The problem asks us to find the largest possible capacity of a container that can perfectly measure the diesel from three different tankers. This means the container's capacity must be a number that can divide the volume of diesel in each tanker without leaving any remainder. We need to find the largest such number, which is also known as the Highest Common Factor (HCF) or Greatest Common Divisor (GCD) of the three volumes: 403 litres, 434 litres, and 465 litres.

**step2** Listing the Diesel Volumes

The three diesel volumes are:
- Tanker 1: 403 litres
- Tanker 2: 434 litres
- Tanker 3: 465 litres
We need to find the largest number that divides 403, 434, and 465 exactly.

**step3** Finding Factors for Each Volume - Part 1: 403 litres

To find the largest common divisor, we first find the factors (numbers that divide it exactly) for each volume.
Let's start with 403:
- We check if 403 is divisible by small numbers.
- 403 is not divisible by 2 (because it is an odd number).
- To check for divisibility by 3, we add the digits: 4 + 0 + 3 = 7. Since 7 is not divisible by 3, 403 is not divisible by 3.
- 403 is not divisible by 5 (because it does not end in 0 or 5).
- We can try dividing by other numbers:
- 403 divided by 7 is 57 with a remainder.
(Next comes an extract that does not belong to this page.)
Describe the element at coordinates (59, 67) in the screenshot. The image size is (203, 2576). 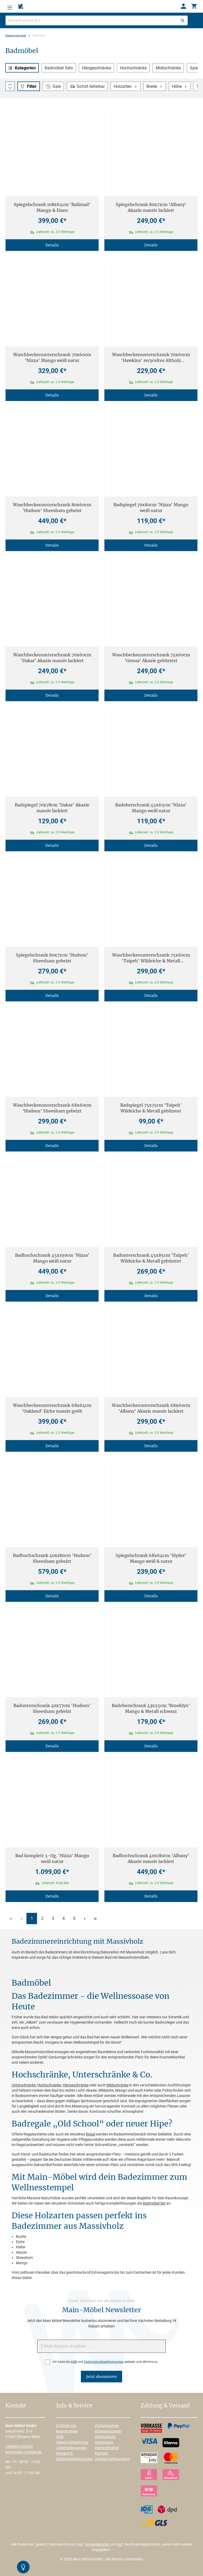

So, not divisible by 7.
- 403 divided by 11 is 36 with a remainder. So, not divisible by 11.
- Let's try 13: 403 divided by 13 is 31. This works perfectly!
So, the factors of 403 are 1, 13, 31, and 403.

**step4** Finding Factors for Each Volume - Part 2: 434 litres

Next, let's find the factors for 434:
- 434 is an even number, so it is divisible by 2.
- 434 divided by 2 is 217.
- Now we need to find factors for 217.
- 217 is not divisible by 3 (because 2 + 1 + 7 = 10, which is not divisible by 3).
- 217 is not divisible by 5 (because it does not end in 0 or 5).
- Let's try 7: 217 divided by 7 is 31. This works perfectly!
So, 434 can be written as 2 multiplied by 7 multiplied by 31.
The factors of 434 are 1, 2, 7, 14 (which is 2 × 7), 31, 62 (which is 2 × 31), 217 (which is 7 × 31), and 434.
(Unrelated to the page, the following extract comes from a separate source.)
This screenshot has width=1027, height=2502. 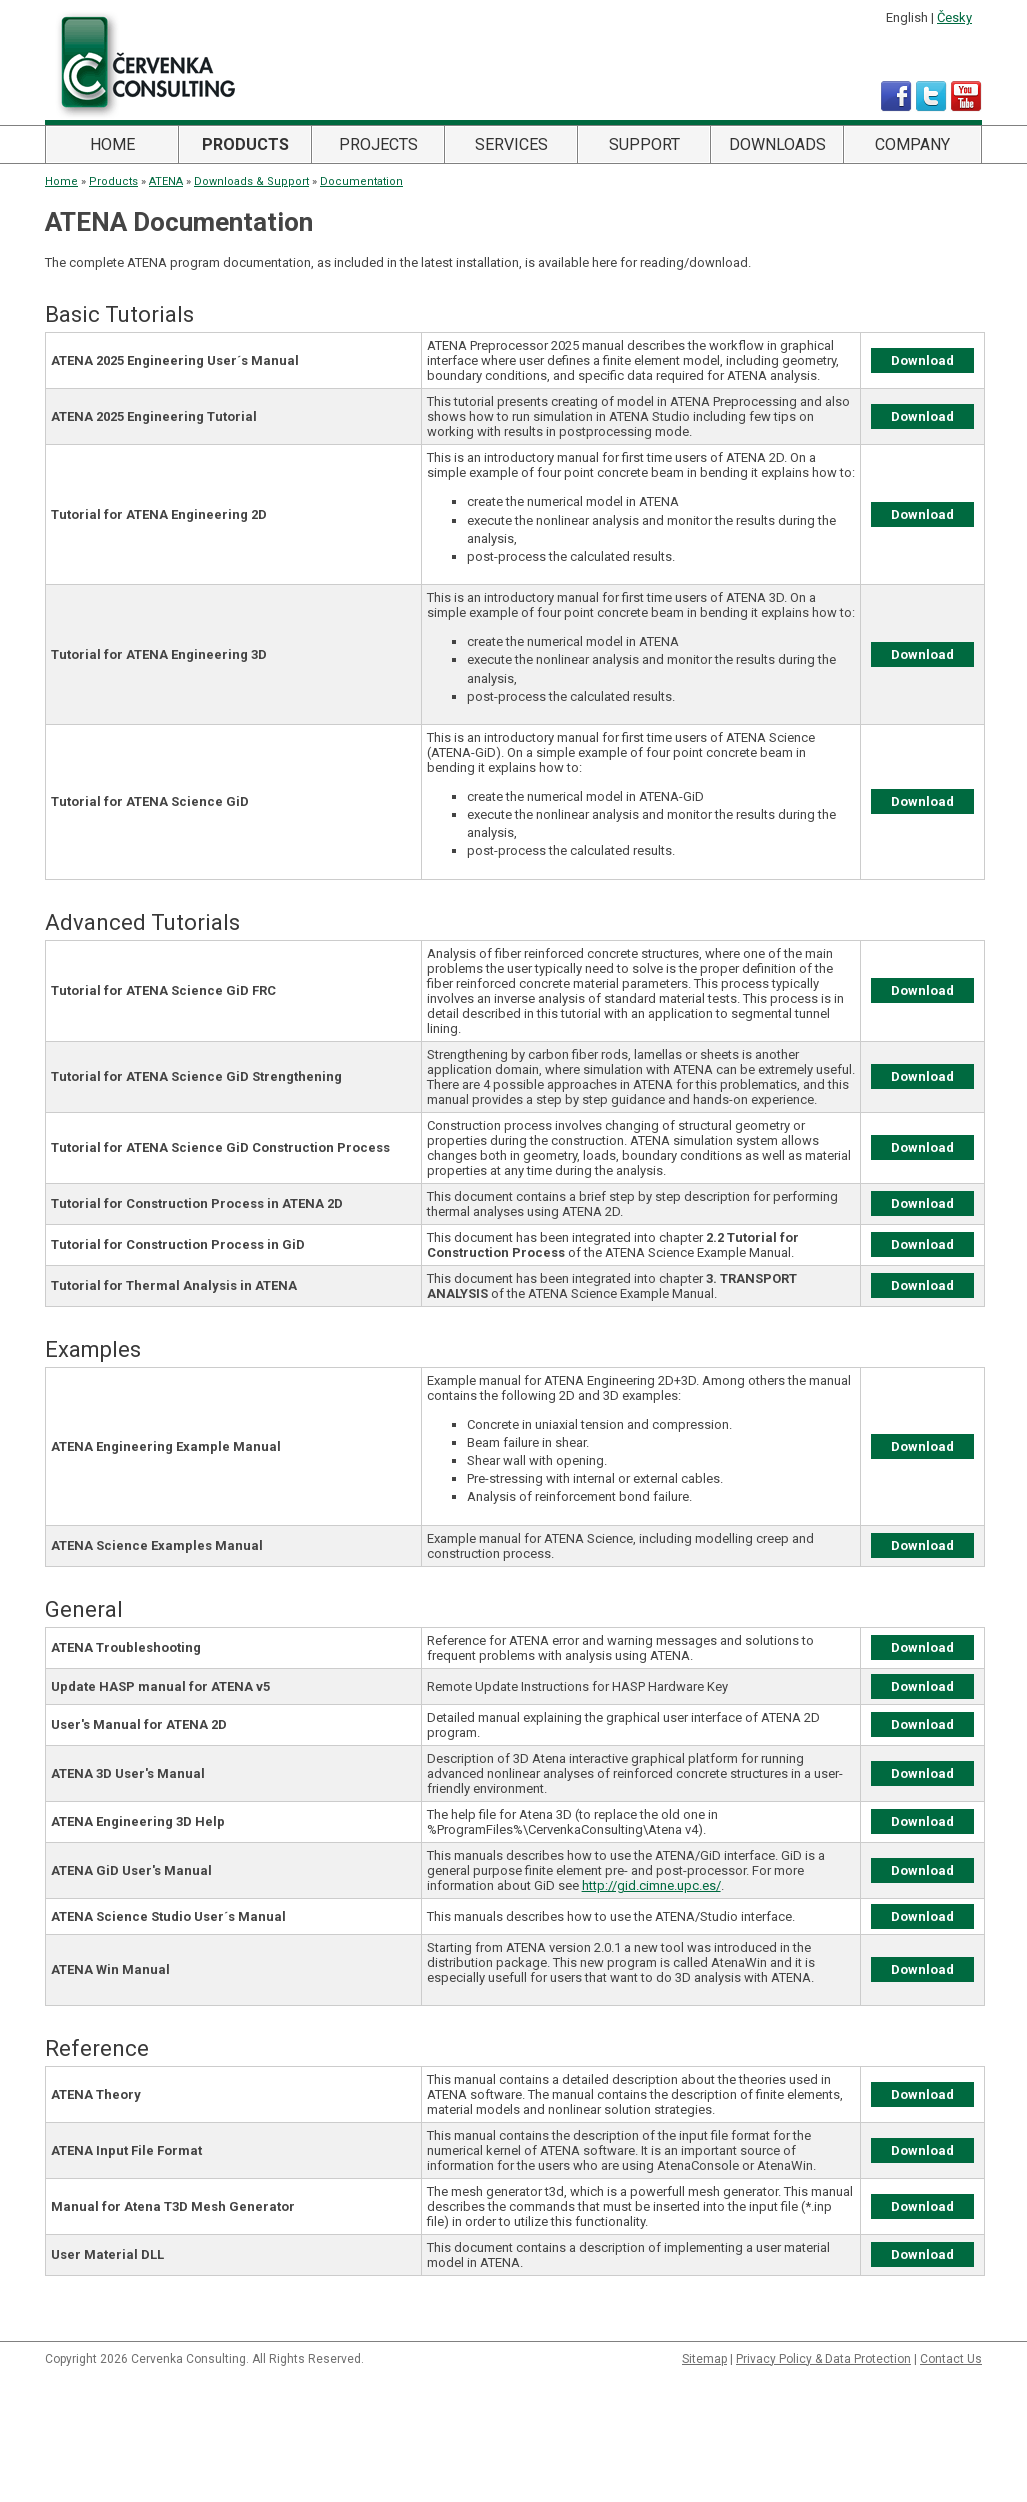 I want to click on Products, so click(x=245, y=144).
**step5** Finding Factors for Each Volume - Part 3: 465 litres

Finally, let's find the factors for 465:
- 465 is an odd number, so it is not divisible by 2.
- To check for divisibility by 3, we add the digits: 4 + 6 + 5 = 15. Since 15 is divisible by 3, 465 is divisible by 3.
- 465 divided by 3 is 155.
- Now we need to find factors for 155.
- 155 ends in 5, so it is divisible by 5.
- 155 divided by 5 is 31. This works perfectly!
So, 465 can be written as 3 multiplied by 5 multiplied by 31.
The factors of 465 are 1, 3, 5, 15 (which is 3 × 5), 31, 93 (which is 3 × 31), 155 (which is 5 × 31), and 465.

**step6** Identifying Common Factors

Let's list all the factors we found for each volume:
- Factors of 403: {1, 13, 31, 403}
- Factors of 434: {1, 2, 7, 14, 31, 62, 217, 434}
- Factors of 465: {1, 3, 5, 15, 31, 93, 155, 465}
Now, we look for the numbers that appear in all three lists of factors.
The common factors are 1 and 31.

**step7** Determining the Maximum Capacity

Among the common factors (1 and 31), the largest one is 31.
Therefore, the maximum capacity of a container that can measure the diesel of the three containers an exact number of times is 31 litres.